I think maybe I agree with everything you say - but participate is not belief. Maybe you're just different from other Catholics, or other religious people, or maybe you're meaning something different. But I distinguish between participate, like making your kids go to church and seeing your religion, and MAKING your children into a part of that religion before they're ready to really decide. I can kind of understand up to a point, but what really bothers me isn't so much that parents might make their kids go to church or even Sunday School, but that if their kids say, I don't think this is true or I want to go to another church, parents freak out and squelch that.
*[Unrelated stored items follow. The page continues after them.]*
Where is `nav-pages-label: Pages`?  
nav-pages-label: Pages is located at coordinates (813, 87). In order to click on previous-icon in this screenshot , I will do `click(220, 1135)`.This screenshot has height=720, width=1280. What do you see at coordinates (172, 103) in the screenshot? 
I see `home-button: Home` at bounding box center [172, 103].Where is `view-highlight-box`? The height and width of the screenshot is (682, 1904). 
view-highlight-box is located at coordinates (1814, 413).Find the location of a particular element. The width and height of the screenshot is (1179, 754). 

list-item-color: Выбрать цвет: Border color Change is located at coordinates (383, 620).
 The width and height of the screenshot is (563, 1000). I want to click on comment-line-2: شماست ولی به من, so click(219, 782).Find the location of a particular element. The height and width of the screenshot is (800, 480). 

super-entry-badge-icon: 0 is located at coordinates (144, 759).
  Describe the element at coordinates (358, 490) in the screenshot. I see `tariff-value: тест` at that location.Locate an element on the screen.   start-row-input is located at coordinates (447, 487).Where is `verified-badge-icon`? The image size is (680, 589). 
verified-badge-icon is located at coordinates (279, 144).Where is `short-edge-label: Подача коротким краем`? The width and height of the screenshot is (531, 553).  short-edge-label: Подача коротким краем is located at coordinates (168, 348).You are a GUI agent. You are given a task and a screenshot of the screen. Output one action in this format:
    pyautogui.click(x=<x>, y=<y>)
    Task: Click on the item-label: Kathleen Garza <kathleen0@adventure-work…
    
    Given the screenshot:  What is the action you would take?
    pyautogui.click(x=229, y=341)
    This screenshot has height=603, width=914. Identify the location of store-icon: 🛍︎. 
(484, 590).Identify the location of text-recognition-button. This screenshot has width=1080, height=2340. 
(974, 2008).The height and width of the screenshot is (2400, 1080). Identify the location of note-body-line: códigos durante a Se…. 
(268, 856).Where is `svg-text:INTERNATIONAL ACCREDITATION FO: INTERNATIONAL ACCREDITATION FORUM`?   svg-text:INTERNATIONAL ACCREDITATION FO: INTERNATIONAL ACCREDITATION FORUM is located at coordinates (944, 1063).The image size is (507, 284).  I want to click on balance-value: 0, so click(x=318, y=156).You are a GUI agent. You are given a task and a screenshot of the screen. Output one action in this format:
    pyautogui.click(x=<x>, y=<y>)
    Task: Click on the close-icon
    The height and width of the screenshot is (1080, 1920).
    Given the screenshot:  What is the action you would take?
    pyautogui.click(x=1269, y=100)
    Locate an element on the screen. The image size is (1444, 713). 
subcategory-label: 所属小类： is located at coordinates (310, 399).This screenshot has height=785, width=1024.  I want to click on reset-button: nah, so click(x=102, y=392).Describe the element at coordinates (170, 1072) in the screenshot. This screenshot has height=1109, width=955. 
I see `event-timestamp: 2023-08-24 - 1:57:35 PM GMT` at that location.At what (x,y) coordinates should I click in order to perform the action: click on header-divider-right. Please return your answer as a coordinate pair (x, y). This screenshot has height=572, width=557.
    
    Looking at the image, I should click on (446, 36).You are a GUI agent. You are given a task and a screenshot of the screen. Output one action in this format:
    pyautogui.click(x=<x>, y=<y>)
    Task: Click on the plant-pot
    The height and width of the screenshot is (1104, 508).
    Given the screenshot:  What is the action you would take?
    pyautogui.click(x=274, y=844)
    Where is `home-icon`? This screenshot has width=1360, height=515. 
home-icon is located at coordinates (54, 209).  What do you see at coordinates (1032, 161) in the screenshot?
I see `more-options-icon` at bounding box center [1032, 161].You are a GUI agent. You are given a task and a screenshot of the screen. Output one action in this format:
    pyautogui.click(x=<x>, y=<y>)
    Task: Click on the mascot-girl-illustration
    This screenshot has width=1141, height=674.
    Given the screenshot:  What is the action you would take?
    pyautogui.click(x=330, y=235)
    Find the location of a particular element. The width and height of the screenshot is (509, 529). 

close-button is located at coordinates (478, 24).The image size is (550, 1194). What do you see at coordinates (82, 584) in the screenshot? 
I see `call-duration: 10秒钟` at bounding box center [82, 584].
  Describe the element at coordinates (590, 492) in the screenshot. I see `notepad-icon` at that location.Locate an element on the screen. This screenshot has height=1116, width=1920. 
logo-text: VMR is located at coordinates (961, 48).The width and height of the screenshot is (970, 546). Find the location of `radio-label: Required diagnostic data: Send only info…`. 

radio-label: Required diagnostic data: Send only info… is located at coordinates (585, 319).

I'm not saying kids should just decide automatically, or that they should necessarily get whatever they want here - it's more that telling your kids that one religion is the truth for almost twenty years and then saying ok, well, it's the truth but go out and see the numerous choices, and if you don't become stay a Catholic you'll break my heart (even just unconsciously, cause kids know these things) than they're not prepared to make honest choices about their beliefs.
I don't think taking your kids to church or letting them see what your religion is - just don't force that religion ON them. You can tell them your values come from this religion, or not if that's the case, and you do have the right to teach them what you think is good about the religion. But making them choose that religion before they're even ready to choose - by say, infant baptism or communion - that's saying we want you to be this religion.
Do I make sense here?

Kathleen said...

Ok, and yes, you probably do want them to be that religion. But making that the be all- end all of your values/moral system means they don't really HAVE the ability to really think things through and weigh everything. I'm not saying they won't eventually or that college won't help...but by laying that foundation of, this is what we are and it's the only way you can be, when you're an adult you can decide...how many are really going to say I'm leaving the church or I am going to this church now (or even no church at all) and be able to do this without fear of hurting their parents and worrying them immensely because of what their parent believe, and how many are going to just stay in the church, regardless of how many times they go to church or what they think about the teachings and doctrine.
I feel like I'm only dancing around what I'm trying to say but can't find the words.

Mimi said...

If it makes you feel any better, I read about some study a while ago, and it said almost half of adults had changed their religion.